▸ **Instructions to follow**
Locate the line bearing "621x393 pixels." in the material below, then reproduce it and each following line up to and including the line bearing "Click the line".

Top of Data extract

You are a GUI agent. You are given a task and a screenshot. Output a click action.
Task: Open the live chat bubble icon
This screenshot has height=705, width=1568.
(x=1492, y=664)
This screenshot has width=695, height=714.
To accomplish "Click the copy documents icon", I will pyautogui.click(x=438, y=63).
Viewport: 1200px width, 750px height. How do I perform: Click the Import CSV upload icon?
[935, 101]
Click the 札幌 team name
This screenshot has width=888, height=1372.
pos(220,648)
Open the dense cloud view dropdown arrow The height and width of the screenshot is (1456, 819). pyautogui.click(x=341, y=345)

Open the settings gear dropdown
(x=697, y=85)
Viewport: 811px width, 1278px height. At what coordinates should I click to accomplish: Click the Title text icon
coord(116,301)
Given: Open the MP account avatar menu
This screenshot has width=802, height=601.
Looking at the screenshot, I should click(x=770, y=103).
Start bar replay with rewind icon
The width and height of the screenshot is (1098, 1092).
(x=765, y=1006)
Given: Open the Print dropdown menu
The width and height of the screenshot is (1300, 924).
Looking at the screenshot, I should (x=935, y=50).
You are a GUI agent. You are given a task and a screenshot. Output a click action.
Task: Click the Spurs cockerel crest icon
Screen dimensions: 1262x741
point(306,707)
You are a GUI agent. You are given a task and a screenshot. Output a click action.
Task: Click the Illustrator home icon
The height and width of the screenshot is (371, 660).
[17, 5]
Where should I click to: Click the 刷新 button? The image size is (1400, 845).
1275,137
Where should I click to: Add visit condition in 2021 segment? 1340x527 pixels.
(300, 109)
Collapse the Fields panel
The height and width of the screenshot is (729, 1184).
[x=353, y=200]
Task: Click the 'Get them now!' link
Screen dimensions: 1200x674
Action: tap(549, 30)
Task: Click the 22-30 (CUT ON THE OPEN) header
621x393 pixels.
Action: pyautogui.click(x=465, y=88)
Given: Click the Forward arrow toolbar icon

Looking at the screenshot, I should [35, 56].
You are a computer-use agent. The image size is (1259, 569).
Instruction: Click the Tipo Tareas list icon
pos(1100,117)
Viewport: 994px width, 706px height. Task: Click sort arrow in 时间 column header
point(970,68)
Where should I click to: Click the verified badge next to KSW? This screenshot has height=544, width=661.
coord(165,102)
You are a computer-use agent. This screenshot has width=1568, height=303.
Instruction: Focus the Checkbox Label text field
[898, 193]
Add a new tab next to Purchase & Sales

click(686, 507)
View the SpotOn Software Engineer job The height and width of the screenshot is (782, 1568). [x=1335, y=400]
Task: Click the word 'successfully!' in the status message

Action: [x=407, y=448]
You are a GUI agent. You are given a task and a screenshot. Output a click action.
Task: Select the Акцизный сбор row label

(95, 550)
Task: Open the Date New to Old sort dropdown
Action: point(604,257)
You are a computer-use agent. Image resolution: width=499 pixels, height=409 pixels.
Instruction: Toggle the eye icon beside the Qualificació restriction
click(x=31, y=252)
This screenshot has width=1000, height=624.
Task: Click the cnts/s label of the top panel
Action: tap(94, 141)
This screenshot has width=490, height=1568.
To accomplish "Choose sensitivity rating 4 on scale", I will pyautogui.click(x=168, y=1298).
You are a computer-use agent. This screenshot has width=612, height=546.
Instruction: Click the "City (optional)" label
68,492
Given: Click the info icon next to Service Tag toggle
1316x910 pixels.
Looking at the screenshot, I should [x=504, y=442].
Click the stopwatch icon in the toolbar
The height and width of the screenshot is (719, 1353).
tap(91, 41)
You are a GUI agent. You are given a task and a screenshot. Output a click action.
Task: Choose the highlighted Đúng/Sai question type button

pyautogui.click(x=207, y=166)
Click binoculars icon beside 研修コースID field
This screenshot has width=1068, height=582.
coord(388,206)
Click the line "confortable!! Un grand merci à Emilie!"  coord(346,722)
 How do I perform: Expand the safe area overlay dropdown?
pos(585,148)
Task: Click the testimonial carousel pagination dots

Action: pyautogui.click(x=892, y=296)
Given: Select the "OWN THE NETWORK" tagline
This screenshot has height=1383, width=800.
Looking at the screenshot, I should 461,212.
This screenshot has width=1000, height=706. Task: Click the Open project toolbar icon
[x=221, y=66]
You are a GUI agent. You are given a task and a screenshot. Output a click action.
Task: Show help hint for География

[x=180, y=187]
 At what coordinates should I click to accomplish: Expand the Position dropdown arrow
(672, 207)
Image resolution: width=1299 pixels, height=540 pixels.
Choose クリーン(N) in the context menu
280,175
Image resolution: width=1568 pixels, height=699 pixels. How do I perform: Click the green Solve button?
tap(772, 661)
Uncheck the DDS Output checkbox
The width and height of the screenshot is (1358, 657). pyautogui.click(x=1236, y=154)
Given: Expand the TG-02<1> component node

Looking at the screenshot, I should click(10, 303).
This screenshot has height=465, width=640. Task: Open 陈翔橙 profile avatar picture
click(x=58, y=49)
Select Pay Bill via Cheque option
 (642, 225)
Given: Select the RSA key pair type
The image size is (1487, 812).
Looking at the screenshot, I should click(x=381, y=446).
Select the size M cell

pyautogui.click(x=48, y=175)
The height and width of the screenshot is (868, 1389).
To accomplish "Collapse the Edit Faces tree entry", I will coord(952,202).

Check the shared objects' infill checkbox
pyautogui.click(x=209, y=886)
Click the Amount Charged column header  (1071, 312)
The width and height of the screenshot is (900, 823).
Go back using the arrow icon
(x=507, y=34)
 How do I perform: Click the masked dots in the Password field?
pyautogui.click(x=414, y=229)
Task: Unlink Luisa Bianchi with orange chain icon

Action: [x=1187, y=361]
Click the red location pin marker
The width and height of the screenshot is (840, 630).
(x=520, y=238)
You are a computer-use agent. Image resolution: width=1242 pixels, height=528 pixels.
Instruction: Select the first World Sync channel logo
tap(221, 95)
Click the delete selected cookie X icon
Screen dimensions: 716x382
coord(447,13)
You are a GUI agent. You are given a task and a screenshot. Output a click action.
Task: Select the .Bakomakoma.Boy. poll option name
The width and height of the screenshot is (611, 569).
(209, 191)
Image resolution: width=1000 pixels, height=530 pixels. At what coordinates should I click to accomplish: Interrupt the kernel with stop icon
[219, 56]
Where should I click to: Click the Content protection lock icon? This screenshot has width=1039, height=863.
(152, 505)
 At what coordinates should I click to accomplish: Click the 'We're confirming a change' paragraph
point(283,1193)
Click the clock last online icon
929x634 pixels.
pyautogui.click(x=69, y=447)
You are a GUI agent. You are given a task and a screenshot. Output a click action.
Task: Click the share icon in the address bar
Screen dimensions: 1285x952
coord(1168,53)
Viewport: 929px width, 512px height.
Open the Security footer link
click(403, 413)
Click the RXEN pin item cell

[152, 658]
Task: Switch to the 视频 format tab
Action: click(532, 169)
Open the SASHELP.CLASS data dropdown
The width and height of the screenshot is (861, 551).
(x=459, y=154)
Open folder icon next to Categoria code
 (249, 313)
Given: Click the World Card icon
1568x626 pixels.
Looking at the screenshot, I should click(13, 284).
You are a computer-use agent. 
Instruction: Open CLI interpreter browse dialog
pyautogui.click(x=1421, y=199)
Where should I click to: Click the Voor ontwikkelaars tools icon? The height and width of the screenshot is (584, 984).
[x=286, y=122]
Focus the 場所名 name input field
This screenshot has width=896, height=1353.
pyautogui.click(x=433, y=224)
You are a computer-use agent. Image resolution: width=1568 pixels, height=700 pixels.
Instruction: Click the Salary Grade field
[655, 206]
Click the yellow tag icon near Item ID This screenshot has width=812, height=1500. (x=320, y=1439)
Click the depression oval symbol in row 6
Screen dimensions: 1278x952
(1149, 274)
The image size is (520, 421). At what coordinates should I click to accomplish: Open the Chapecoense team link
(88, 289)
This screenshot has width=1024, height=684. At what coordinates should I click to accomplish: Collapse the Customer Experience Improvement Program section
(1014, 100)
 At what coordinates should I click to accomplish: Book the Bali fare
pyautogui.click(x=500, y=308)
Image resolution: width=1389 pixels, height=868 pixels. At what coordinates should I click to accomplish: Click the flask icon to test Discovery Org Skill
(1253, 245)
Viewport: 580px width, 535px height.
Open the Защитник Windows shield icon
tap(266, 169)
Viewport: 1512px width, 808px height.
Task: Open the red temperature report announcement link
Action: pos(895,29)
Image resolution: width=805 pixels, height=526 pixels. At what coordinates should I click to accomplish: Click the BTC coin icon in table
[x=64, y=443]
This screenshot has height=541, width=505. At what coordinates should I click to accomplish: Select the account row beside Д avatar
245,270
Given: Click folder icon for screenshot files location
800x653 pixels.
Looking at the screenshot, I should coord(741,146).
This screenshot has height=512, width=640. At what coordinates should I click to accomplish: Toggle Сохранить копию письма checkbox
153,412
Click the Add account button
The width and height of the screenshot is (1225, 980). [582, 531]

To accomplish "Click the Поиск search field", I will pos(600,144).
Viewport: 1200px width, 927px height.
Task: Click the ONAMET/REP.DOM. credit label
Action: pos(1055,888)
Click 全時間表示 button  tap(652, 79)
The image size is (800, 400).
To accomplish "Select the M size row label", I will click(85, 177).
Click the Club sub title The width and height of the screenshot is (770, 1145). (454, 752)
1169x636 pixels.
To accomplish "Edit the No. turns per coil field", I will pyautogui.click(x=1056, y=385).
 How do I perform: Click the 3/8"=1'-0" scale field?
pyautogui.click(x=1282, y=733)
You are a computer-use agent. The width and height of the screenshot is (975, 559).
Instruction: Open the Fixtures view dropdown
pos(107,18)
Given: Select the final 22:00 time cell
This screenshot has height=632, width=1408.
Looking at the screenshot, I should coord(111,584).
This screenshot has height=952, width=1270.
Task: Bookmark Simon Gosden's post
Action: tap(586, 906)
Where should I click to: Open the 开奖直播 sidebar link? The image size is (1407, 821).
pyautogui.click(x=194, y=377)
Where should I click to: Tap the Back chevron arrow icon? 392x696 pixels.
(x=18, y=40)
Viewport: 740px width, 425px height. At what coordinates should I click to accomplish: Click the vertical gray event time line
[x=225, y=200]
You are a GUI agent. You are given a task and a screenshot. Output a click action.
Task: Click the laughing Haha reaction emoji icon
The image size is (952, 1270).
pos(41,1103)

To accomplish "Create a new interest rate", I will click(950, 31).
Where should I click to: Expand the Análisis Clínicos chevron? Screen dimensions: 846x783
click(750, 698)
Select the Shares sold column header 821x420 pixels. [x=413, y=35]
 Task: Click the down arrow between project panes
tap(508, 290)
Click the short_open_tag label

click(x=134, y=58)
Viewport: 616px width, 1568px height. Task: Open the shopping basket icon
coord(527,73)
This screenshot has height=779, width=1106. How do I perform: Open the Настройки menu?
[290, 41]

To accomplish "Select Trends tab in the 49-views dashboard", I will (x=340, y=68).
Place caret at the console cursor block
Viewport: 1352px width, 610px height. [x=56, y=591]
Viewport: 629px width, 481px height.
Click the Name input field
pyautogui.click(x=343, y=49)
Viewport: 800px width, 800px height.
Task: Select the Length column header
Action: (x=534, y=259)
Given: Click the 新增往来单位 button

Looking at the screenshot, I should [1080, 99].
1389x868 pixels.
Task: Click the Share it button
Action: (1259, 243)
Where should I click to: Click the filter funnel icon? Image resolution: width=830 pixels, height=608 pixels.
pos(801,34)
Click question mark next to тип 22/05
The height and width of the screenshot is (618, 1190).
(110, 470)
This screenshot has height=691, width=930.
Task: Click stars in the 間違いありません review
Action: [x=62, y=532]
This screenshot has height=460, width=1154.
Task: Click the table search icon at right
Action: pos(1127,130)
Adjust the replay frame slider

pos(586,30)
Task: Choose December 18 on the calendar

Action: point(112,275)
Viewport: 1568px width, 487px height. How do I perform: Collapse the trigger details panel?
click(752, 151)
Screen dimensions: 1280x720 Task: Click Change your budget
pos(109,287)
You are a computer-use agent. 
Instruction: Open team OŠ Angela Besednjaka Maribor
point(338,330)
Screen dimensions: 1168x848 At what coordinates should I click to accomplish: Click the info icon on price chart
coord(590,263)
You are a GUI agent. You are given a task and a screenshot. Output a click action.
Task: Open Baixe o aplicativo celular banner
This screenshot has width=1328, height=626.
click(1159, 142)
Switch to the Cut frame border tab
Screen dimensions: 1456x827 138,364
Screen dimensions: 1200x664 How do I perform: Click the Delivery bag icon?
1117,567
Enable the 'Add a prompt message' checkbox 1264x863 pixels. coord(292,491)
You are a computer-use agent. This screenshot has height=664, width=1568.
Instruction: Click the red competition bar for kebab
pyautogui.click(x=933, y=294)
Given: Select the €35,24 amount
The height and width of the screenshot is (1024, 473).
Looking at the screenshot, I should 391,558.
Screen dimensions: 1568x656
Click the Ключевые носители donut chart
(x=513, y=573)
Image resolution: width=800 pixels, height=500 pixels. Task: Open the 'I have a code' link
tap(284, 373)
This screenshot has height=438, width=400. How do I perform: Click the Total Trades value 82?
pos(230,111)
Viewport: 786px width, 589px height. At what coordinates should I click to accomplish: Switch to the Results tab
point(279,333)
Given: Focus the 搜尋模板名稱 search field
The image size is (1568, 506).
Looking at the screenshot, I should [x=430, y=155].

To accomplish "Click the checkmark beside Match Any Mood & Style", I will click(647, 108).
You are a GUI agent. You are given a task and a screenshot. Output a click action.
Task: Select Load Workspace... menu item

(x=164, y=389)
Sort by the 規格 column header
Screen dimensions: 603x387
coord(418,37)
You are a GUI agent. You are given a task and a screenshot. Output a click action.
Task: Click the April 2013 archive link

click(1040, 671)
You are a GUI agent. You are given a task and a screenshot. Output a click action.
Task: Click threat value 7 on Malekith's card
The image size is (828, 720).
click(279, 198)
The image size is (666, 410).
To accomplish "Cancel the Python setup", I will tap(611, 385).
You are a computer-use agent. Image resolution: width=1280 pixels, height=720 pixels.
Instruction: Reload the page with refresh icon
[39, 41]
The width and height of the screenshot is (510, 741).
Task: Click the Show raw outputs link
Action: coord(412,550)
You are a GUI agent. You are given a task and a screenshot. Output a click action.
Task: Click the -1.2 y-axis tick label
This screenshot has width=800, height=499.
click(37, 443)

Bottom of Data extract

▸ **Exercise result**
621x393 pixels.
Action: pyautogui.click(x=465, y=88)
Given: Click the Forward arrow toolbar icon

Looking at the screenshot, I should [35, 56].
You are a computer-use agent. The image size is (1259, 569).
Instruction: Click the Tipo Tareas list icon
pos(1100,117)
Viewport: 994px width, 706px height. Task: Click sort arrow in 时间 column header
point(970,68)
Where should I click to: Click the verified badge next to KSW? This screenshot has height=544, width=661.
coord(165,102)
You are a computer-use agent. This screenshot has width=1568, height=303.
Instruction: Focus the Checkbox Label text field
[898, 193]
Add a new tab next to Purchase & Sales

click(686, 507)
View the SpotOn Software Engineer job The height and width of the screenshot is (782, 1568). [x=1335, y=400]
Task: Click the word 'successfully!' in the status message

Action: [x=407, y=448]
You are a GUI agent. You are given a task and a screenshot. Output a click action.
Task: Select the Акцизный сбор row label

(95, 550)
Task: Open the Date New to Old sort dropdown
Action: point(604,257)
You are a computer-use agent. Image resolution: width=499 pixels, height=409 pixels.
Instruction: Toggle the eye icon beside the Qualificació restriction
click(x=31, y=252)
This screenshot has width=1000, height=624.
Task: Click the cnts/s label of the top panel
Action: tap(94, 141)
This screenshot has width=490, height=1568.
To accomplish "Choose sensitivity rating 4 on scale", I will pyautogui.click(x=168, y=1298).
You are a computer-use agent. This screenshot has width=612, height=546.
Instruction: Click the "City (optional)" label
68,492
Given: Click the info icon next to Service Tag toggle
1316x910 pixels.
Looking at the screenshot, I should [x=504, y=442].
Click the stopwatch icon in the toolbar
The height and width of the screenshot is (719, 1353).
tap(91, 41)
You are a GUI agent. You are given a task and a screenshot. Output a click action.
Task: Choose the highlighted Đúng/Sai question type button

pyautogui.click(x=207, y=166)
Click binoculars icon beside 研修コースID field
This screenshot has width=1068, height=582.
coord(388,206)
Click the line "confortable!! Un grand merci à Emilie!"  coord(346,722)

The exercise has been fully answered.